§ **WORK INSTRUCTION**
Two lines mark the range in the entries below: the one holding "Image resolution: width=444" and the one holding "Task: Click the Change password lock icon". Set down those two and all lines between them, exactly.

§ **INPUT**
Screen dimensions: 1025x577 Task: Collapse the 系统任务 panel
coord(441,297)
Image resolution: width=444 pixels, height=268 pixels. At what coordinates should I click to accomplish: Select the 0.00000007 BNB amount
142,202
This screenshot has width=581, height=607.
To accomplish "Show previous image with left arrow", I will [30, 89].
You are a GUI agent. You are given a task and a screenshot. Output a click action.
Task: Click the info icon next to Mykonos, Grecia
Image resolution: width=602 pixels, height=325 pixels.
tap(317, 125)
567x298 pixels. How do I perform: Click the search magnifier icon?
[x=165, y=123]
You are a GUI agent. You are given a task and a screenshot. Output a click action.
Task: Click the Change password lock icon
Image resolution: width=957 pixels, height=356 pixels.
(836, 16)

* * *

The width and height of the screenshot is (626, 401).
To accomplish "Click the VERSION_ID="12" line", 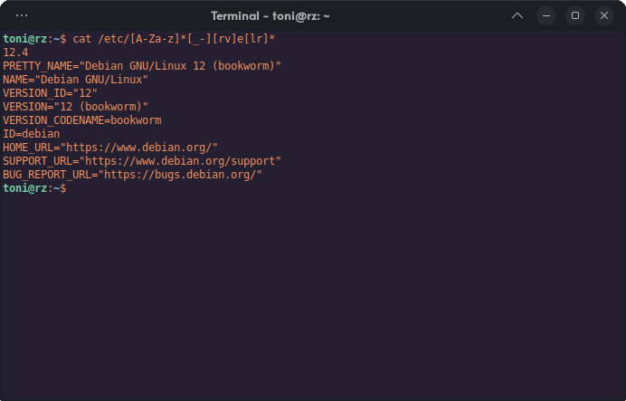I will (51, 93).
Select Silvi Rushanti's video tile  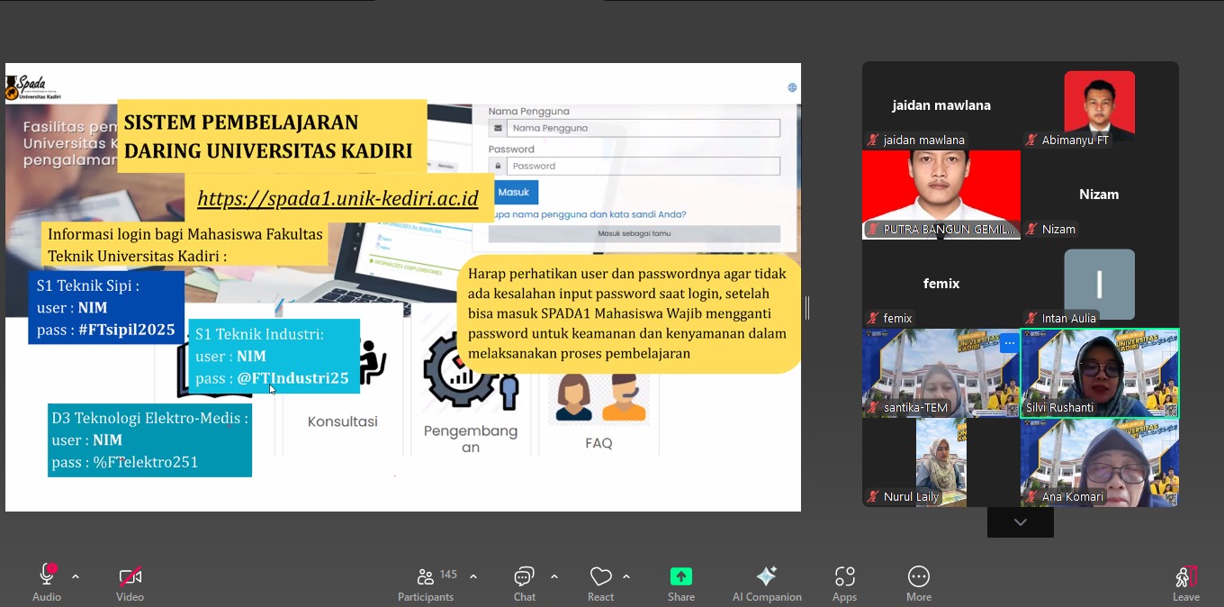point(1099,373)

---

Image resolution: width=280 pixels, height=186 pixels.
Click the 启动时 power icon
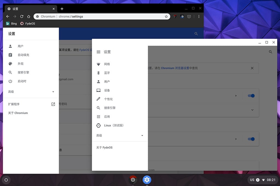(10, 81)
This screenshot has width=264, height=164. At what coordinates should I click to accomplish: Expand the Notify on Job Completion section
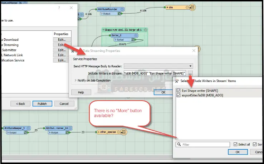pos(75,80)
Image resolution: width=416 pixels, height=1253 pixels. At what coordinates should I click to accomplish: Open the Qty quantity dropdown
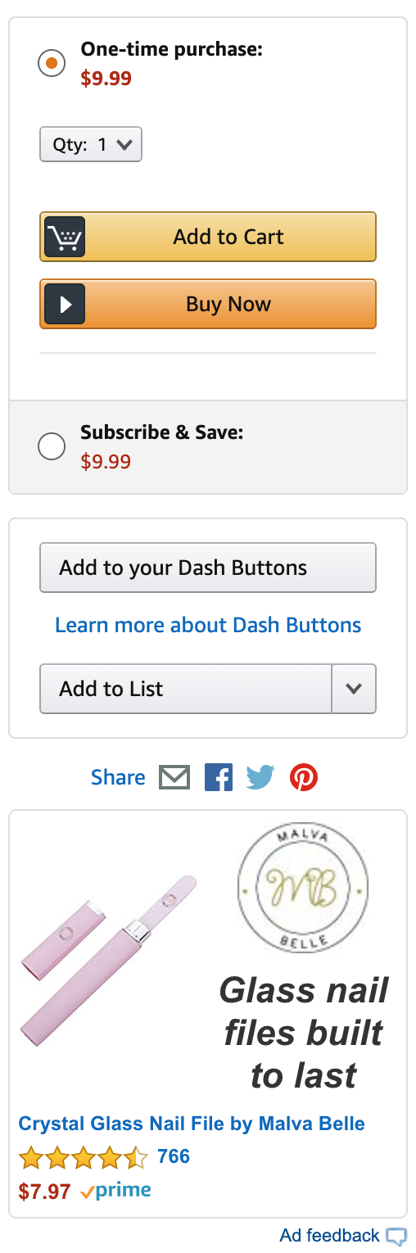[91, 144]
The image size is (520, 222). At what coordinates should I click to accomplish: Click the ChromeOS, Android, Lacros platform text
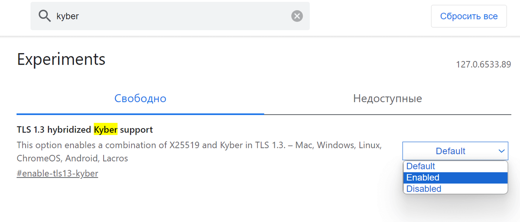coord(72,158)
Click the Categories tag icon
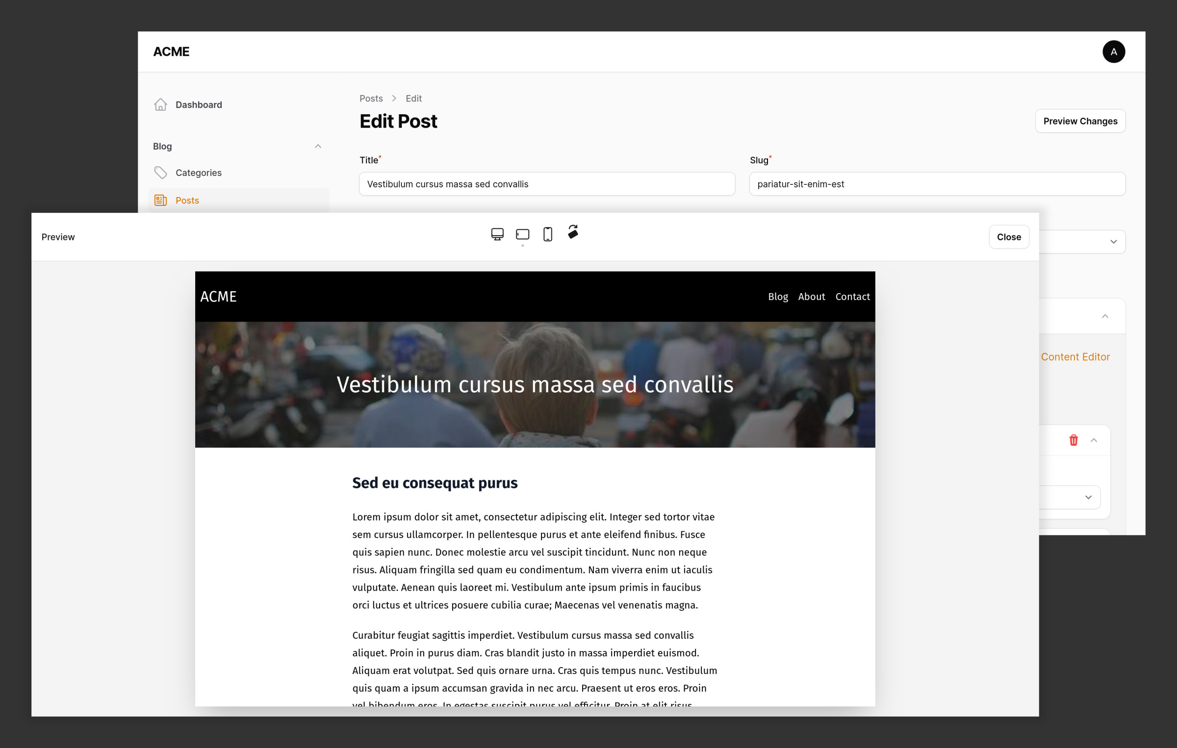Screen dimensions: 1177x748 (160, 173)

§ **RESULT OF THE TASK**
Image resolution: width=444 pixels, height=268 pixels. At what coordinates should I click to accomplish: Select the 0.00000007 BNB amount
142,202
This screenshot has width=581, height=607.
To accomplish "Show previous image with left arrow", I will [30, 89].
You are a GUI agent. You are given a task and a screenshot. Output a click action.
Task: Click the info icon next to Mykonos, Grecia
Image resolution: width=602 pixels, height=325 pixels.
tap(317, 125)
567x298 pixels. How do I perform: Click the search magnifier icon?
[x=165, y=123]
You are a GUI agent. You are given a task and a screenshot. Output a click action.
Task: Click the Change password lock icon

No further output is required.